# Apple II DOS and ProDos



## NanaJ2462 (Jan 23, 2008)

Hi!
Any chance anyone can tell me how to access the files on a hard drive on an AppleIIe using Applesoft DOS or ProDos.
I know it's ancient history, but I thought I'd ask!
If not, any suggestions of places to search?

Thanks for any help!


----------



## foxidrive (Oct 20, 2012)

What do you mean access them? 

Copy them to another system, or maybe run them in an app?
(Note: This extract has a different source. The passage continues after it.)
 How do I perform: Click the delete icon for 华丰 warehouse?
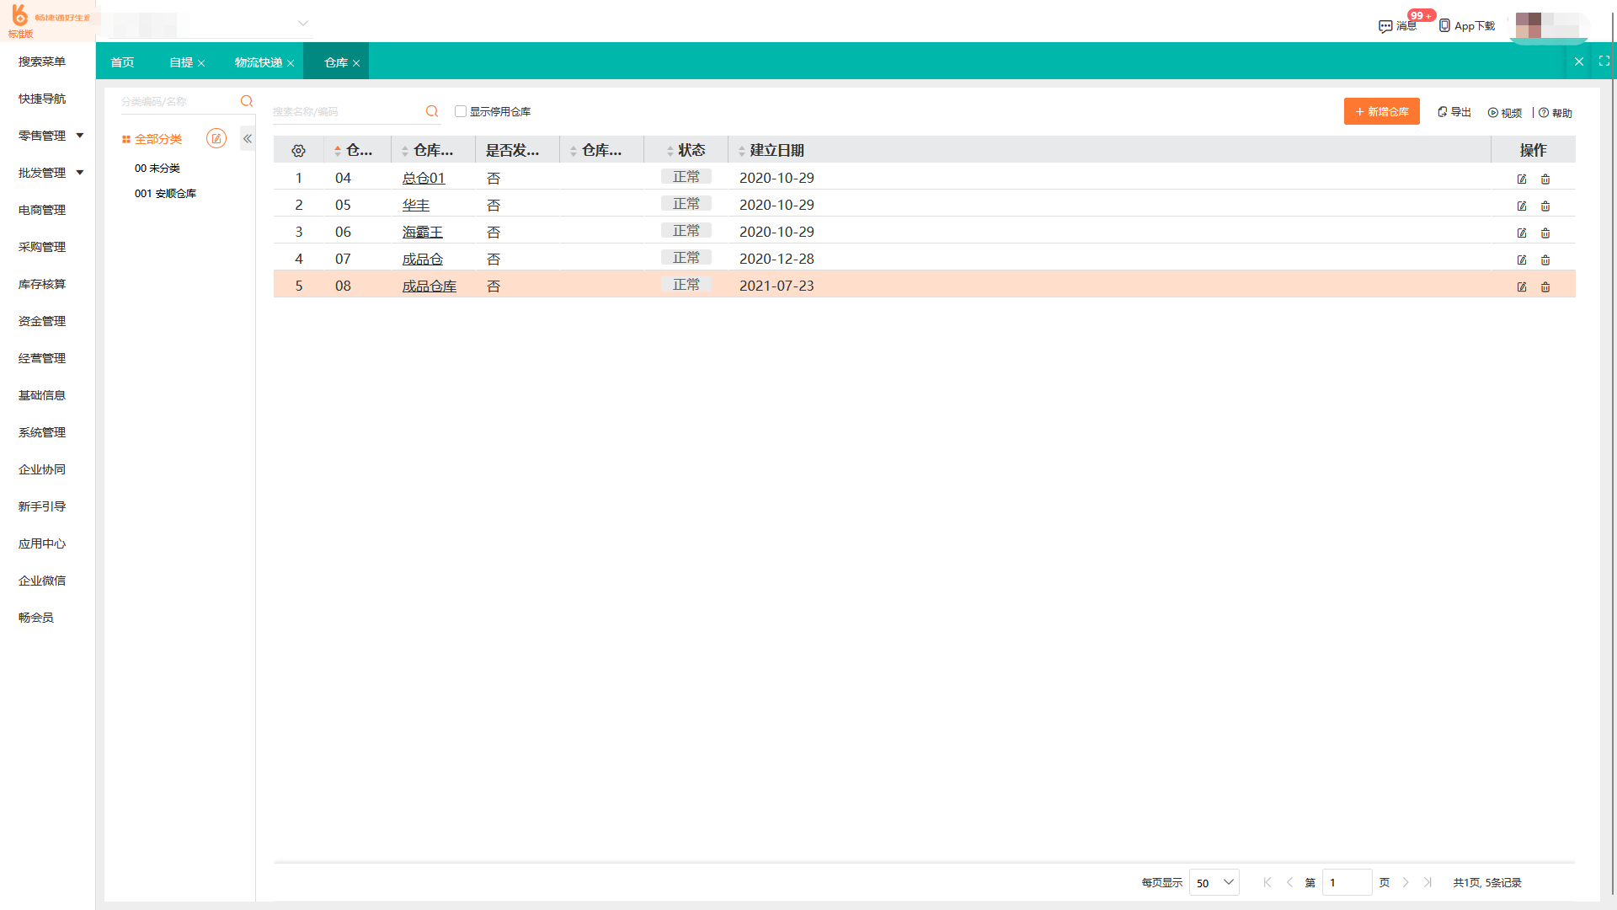(1546, 205)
Apples then used disk numbers and volume numbers on the disk to hold files.


----------



## NanaJ2462 (Jan 23, 2008)

What commands do I use to talk to the hard drive to see what is on it. I know that a menu was set up of the programs on the drive, but I can't recall the process for getting to them. All I recall is that the drive card is in slot 5.


----------



## foxidrive (Oct 20, 2012)

In Apple dos you can try this for slot 5 disk 1 (case is important on some Apples)
If there is a readable disk there then it also changes the current disk to S5,D1
*
CATALOG S5,D1*

so then you can do thing like

*RUN HELLO*

*LIST* to list the applesoft program in memory.
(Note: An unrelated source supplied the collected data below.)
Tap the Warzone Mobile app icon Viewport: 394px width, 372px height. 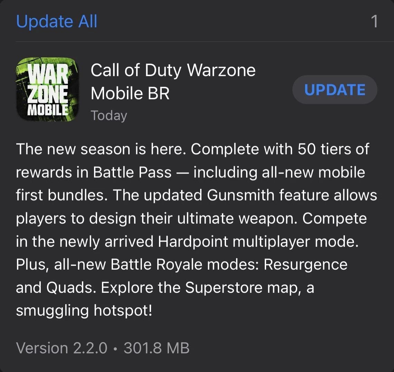point(47,90)
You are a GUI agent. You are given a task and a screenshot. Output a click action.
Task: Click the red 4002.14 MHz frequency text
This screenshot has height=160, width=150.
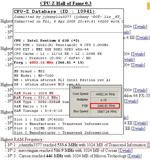pyautogui.click(x=41, y=62)
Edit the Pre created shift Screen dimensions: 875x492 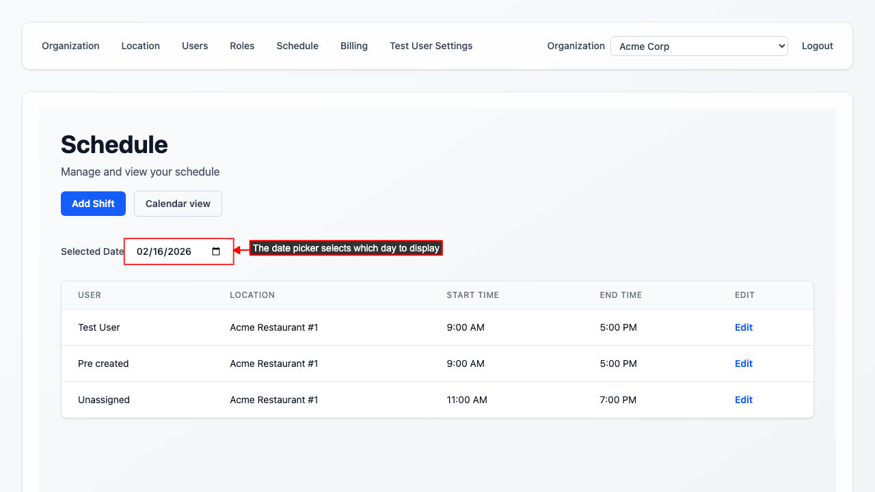tap(743, 364)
You can *BRUN PROGRAM NAME*

and this does a catalog on slot 5 disk 1 Volume 254 and if successful changes the working disk too.

*CATALOG S5,D1,V254

If you make a typo then press enter and start typing again.
The editing mode is convoluted.

*


----------



## NanaJ2462 (Jan 23, 2008)

Thanks!
Tried these........keep getting I/O Error.
I don't think the drive has been corrupted.........
Any other ideas?


----------



## foxidrive (Oct 20, 2012)

Has the program for the HDD been loaded? 

Apples then had no native support for HDD - well the one I had needed a binary to be run to access it.


----------



## NanaJ2462 (Jan 23, 2008)

I don't have have a program disk........only one I had was Scsi card disk but I can no longer get it to work at all!


----------



## foxidrive (Oct 20, 2012)

The HDD may have used a SCSI interface. But if it doesn't work then the HDD may be fubar, or the disk is corrupted. Do you have a backup of the scsi card disk?


----------